REQUIREMENT ▸
For the word "computer", count the lines below that contain it. Give the number alone.

======

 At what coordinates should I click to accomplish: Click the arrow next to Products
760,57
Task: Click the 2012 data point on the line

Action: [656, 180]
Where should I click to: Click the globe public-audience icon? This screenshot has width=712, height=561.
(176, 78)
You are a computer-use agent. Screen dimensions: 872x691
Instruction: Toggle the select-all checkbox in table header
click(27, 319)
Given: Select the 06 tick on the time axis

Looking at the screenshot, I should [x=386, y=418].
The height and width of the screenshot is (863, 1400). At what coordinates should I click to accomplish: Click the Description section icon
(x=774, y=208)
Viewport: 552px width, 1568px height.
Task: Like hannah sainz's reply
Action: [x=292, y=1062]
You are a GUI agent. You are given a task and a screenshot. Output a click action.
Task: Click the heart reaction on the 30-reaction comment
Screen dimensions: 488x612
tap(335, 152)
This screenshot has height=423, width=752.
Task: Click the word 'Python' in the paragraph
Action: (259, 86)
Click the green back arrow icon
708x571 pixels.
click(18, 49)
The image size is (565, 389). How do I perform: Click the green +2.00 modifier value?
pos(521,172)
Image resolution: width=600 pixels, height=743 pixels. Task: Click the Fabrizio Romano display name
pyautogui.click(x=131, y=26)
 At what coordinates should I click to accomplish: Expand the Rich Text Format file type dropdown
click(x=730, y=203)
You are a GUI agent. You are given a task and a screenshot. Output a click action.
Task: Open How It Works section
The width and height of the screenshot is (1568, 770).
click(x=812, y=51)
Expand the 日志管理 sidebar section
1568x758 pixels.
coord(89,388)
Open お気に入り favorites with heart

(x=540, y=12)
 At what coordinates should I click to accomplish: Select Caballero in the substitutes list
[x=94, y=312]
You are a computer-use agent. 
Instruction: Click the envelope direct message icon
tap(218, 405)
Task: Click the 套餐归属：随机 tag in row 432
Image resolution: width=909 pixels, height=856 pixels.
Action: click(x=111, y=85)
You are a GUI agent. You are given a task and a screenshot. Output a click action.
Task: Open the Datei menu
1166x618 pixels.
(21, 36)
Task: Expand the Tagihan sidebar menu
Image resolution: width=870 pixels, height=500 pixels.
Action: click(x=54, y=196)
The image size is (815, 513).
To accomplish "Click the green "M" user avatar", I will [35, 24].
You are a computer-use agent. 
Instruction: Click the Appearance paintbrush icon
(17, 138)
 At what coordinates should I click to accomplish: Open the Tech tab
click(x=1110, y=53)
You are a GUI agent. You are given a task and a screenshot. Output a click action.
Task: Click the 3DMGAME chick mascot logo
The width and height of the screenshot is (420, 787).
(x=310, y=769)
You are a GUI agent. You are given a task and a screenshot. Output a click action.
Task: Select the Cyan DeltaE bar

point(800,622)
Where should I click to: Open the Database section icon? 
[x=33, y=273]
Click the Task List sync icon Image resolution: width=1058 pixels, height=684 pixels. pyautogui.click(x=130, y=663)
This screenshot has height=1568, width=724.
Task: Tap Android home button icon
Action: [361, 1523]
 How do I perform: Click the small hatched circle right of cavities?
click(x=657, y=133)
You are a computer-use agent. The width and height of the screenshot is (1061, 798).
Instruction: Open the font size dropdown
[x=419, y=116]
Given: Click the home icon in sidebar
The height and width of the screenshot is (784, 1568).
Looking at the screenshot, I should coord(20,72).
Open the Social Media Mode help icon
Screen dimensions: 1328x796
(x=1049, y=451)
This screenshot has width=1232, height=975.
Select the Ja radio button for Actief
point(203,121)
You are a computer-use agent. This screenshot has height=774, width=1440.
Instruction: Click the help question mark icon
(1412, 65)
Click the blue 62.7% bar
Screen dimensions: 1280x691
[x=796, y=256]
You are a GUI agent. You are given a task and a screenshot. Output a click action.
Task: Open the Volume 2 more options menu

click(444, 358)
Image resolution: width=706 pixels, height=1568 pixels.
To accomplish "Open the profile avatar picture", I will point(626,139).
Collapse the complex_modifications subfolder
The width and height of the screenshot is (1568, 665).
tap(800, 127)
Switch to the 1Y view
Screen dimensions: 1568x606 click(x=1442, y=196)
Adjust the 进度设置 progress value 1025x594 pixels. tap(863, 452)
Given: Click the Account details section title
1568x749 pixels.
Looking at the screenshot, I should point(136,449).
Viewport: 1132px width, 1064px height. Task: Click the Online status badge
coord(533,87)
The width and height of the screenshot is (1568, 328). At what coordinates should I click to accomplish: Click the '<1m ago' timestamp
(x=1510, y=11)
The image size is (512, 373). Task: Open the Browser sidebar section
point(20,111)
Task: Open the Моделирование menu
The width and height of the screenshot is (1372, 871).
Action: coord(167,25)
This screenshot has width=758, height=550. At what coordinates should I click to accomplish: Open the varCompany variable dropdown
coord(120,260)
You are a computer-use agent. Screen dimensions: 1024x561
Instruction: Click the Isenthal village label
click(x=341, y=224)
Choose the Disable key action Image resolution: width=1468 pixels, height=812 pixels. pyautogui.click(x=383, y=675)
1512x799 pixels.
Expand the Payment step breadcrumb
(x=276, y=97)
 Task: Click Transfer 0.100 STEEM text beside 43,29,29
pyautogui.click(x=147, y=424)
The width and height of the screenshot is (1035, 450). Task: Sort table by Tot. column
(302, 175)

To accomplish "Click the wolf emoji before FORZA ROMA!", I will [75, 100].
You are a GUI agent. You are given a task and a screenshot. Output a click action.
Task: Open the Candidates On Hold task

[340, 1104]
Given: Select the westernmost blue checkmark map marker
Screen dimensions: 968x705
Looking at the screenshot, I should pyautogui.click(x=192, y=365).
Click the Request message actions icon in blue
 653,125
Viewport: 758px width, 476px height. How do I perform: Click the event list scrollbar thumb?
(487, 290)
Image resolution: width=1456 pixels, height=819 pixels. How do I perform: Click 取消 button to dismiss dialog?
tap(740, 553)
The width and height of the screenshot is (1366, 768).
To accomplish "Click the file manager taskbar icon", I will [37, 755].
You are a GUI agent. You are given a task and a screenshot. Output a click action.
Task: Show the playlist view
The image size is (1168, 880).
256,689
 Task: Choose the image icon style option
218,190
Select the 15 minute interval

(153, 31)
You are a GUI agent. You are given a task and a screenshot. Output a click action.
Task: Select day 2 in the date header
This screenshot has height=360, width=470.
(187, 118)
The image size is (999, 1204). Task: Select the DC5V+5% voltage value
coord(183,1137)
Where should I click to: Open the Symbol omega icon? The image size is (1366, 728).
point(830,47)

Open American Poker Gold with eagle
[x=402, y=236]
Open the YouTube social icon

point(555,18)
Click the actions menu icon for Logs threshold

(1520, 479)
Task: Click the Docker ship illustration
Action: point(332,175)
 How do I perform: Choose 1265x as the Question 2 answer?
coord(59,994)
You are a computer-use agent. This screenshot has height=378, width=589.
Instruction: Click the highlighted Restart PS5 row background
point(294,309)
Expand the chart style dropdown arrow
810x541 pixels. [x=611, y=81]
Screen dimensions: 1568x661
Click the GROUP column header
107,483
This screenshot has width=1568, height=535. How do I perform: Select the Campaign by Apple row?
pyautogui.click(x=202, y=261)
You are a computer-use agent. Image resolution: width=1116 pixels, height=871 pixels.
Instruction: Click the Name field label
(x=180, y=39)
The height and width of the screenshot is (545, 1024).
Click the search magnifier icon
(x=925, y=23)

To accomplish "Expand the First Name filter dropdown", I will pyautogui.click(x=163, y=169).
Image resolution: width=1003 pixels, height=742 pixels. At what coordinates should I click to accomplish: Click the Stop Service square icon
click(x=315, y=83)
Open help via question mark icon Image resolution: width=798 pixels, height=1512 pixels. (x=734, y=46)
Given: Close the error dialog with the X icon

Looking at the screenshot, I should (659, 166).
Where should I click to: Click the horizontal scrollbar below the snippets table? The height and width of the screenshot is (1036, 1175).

======

RESPONSE ▸
8